• [SELECTED TEXT]:
====
Improvement for query planner? (no, not about count(*) again ;-))

Started by Tobias Völkover 5 years ago5 messagesbugsgeneral
Jump to latest
#1Tobias Völk
tobias.voelk@t-online.de
bugsgeneral

Hello Postgres-Community,

I’ve got a table games(name1 text, name2 text) with 1.3x10^9 rows consisting of two two text columns for the names of players who’ve played a game, duplicate rows are possible, there’s no primary key since this table was just intended as a temporary storage for my data until further processing.

The length of a name is usually not more than 20 characters, shorter most of the time.
I’ve asked postgres to make an unlogged newtable(name text primary key) consisting of the unqiue names and executed:

Insert into newtable(name) select name1 from games on conflict do nothing;
(and later on intended to do the same for the second column)
====
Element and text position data
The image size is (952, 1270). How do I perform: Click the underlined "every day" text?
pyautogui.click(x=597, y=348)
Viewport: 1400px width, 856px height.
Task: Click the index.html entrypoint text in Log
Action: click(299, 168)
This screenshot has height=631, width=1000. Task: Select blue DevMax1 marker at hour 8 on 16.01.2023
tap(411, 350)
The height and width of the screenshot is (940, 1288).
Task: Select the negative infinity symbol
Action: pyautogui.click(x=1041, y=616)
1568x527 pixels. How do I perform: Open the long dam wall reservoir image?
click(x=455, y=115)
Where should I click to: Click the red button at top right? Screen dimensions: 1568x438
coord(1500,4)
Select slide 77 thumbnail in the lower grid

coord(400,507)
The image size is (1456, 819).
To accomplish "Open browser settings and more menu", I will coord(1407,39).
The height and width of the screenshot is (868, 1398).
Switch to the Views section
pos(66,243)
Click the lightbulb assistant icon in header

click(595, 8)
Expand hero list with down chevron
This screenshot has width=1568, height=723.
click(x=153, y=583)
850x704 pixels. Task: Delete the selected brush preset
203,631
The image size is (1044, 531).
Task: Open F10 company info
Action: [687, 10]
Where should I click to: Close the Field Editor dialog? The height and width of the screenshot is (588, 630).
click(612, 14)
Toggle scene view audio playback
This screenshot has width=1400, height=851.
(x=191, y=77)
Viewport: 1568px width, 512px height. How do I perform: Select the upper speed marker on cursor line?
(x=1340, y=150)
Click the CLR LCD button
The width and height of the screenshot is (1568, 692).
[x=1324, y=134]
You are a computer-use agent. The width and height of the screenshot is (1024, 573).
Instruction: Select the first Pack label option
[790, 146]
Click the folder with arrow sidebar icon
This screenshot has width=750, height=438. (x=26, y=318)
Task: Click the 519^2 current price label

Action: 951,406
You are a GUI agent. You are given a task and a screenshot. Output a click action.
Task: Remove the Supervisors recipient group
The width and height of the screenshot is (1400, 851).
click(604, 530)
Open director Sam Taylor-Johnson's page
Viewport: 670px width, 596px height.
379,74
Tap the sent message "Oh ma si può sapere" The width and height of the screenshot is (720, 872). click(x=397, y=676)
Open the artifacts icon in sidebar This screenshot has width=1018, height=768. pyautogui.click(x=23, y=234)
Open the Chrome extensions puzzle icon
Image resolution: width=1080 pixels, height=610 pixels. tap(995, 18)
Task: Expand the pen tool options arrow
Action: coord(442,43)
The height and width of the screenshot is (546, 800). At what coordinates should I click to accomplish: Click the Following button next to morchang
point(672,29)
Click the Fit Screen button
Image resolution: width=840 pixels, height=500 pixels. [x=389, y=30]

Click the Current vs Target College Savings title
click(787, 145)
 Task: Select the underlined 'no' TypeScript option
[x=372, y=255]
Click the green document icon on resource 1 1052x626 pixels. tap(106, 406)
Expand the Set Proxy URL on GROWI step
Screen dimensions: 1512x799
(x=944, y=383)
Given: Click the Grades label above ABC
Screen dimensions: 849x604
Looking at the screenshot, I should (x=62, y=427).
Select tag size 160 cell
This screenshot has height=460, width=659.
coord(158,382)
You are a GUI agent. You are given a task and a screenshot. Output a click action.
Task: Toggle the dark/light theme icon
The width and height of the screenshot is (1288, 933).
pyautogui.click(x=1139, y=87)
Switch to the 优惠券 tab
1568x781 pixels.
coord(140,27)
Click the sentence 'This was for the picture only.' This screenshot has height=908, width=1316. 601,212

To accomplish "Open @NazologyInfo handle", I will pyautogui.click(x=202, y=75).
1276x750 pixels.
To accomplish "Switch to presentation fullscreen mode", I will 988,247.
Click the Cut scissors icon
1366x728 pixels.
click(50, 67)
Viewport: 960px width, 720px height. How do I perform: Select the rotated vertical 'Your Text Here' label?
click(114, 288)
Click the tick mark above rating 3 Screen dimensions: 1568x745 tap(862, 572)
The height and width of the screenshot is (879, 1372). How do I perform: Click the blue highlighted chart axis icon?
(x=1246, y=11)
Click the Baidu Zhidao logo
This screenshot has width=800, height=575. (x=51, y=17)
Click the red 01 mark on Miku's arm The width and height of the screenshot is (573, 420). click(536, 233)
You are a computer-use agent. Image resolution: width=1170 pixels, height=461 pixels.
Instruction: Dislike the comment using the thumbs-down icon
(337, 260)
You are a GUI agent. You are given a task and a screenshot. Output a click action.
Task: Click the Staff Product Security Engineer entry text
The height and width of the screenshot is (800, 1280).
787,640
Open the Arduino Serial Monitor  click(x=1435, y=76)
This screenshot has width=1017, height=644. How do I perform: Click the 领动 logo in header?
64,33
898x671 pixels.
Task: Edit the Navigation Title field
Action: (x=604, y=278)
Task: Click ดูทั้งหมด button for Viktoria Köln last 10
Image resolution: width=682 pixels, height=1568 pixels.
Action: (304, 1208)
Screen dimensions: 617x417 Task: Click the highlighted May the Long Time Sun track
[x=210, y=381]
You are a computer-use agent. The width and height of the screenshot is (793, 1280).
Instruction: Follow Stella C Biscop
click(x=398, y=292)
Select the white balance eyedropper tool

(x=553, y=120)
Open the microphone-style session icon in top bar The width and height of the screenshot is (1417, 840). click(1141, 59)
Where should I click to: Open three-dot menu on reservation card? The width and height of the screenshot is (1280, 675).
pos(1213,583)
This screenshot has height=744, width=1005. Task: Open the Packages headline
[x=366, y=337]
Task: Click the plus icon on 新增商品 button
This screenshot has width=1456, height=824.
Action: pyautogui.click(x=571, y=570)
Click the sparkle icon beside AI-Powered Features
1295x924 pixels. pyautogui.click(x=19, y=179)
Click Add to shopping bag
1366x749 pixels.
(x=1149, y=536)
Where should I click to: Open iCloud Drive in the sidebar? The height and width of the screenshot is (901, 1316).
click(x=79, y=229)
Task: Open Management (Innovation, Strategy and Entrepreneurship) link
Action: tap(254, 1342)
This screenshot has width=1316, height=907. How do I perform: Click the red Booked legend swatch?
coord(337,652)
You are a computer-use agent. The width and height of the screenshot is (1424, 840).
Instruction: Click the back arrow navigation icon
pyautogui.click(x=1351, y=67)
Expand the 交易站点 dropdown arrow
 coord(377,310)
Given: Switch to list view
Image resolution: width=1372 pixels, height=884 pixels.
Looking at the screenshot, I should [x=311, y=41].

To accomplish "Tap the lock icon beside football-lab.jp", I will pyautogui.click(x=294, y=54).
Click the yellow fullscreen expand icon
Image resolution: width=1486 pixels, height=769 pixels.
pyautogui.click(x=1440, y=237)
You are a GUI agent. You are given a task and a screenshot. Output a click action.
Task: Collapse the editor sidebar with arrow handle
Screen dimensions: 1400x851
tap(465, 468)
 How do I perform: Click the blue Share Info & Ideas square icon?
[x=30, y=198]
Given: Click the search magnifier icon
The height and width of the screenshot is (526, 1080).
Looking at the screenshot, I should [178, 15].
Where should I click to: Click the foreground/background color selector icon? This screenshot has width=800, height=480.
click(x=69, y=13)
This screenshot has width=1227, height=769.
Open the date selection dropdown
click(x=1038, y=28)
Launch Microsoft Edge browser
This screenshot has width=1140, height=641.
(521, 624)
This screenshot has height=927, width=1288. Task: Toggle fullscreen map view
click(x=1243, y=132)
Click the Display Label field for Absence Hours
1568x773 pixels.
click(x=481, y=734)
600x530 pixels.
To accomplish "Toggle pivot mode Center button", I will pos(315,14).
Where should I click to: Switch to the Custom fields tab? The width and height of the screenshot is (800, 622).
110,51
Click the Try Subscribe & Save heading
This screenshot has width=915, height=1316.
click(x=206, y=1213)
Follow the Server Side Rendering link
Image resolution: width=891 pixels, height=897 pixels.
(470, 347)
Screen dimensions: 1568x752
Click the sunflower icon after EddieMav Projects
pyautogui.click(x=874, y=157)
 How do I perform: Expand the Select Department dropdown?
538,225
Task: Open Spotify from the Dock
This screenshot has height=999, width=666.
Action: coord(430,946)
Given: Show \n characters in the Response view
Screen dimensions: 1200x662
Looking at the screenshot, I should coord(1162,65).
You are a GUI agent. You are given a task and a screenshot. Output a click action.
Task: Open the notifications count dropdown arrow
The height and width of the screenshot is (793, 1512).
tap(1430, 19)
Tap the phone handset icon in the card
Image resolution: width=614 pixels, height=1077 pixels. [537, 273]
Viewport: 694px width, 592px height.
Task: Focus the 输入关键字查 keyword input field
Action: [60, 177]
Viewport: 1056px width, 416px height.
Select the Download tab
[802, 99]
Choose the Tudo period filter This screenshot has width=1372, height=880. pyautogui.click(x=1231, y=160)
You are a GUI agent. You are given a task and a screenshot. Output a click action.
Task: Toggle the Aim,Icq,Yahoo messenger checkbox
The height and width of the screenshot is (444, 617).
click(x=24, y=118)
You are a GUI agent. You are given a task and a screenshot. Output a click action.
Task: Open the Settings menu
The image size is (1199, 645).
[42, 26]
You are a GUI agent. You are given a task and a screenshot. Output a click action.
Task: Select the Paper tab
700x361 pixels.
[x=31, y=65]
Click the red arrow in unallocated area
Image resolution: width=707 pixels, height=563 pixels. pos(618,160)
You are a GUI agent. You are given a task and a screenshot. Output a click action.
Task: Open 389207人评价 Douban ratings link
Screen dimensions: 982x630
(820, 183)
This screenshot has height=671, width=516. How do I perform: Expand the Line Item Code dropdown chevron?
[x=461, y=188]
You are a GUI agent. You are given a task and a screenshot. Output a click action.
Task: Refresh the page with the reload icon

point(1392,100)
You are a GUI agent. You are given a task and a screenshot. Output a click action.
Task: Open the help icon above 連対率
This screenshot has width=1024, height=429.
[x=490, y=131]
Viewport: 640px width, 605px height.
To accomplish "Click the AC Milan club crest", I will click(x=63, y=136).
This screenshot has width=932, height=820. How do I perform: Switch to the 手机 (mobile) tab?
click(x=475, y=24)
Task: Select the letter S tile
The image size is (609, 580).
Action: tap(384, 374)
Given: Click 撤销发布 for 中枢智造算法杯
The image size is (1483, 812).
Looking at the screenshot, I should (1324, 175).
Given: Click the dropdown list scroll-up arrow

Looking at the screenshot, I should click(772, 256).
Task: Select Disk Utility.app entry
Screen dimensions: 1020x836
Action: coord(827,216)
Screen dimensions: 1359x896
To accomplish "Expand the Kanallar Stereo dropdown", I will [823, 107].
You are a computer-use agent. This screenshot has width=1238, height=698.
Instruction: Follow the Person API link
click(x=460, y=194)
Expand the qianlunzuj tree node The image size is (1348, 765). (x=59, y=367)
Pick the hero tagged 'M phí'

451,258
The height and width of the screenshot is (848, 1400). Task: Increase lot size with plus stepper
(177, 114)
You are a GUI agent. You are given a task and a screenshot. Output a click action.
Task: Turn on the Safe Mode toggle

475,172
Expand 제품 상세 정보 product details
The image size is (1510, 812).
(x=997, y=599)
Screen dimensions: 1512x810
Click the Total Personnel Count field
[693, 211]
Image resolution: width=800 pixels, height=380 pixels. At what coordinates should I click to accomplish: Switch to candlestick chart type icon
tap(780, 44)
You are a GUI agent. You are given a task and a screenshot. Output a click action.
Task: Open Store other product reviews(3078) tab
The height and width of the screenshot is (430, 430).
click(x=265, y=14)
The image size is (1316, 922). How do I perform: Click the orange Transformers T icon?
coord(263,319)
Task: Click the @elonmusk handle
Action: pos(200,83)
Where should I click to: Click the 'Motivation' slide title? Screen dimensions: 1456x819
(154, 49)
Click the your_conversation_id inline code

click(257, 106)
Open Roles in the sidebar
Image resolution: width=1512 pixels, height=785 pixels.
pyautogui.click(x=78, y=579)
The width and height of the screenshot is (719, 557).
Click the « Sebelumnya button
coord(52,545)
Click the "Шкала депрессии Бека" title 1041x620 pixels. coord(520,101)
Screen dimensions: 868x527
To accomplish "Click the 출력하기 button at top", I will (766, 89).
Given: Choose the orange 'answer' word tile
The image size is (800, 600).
====
• [TASK INSTRUCTIONS]:
A. Duplicate part of the Postgres forum post exactly, starting with "Started by Tobias" and going on through "until further processing.".
B. Rewrite the paragraph of the Postgres forum post that begins "I’ve got a table games" as a short bulleted list that keeps its main facts.
Work from the Postgres forum post alone, not the listing.

• [TASK-BY-TASK RESULTS]:
A.
Started by Tobias Völkover 5 years ago5 messagesbugsgeneral
Jump to latest
#1Tobias Völk
tobias.voelk@t-online.de
bugsgeneral

Hello Postgres-Community,

I’ve got a table games(name1 text, name2 text) with 1.3x10^9 rows consisting of two two text columns for the names of players who’ve played a game, duplicate rows are possible, there’s no primary key since this table was just intended as a temporary storage for my data until further processing.

B.
- The table is games(name1 text, name2 text), with 1.3x10^9 rows.
- Its two text columns hold the names of players who've played a game.
- Duplicate rows are possible.
- It has no primary key because it was only meant as temporary storage for the data until further processing.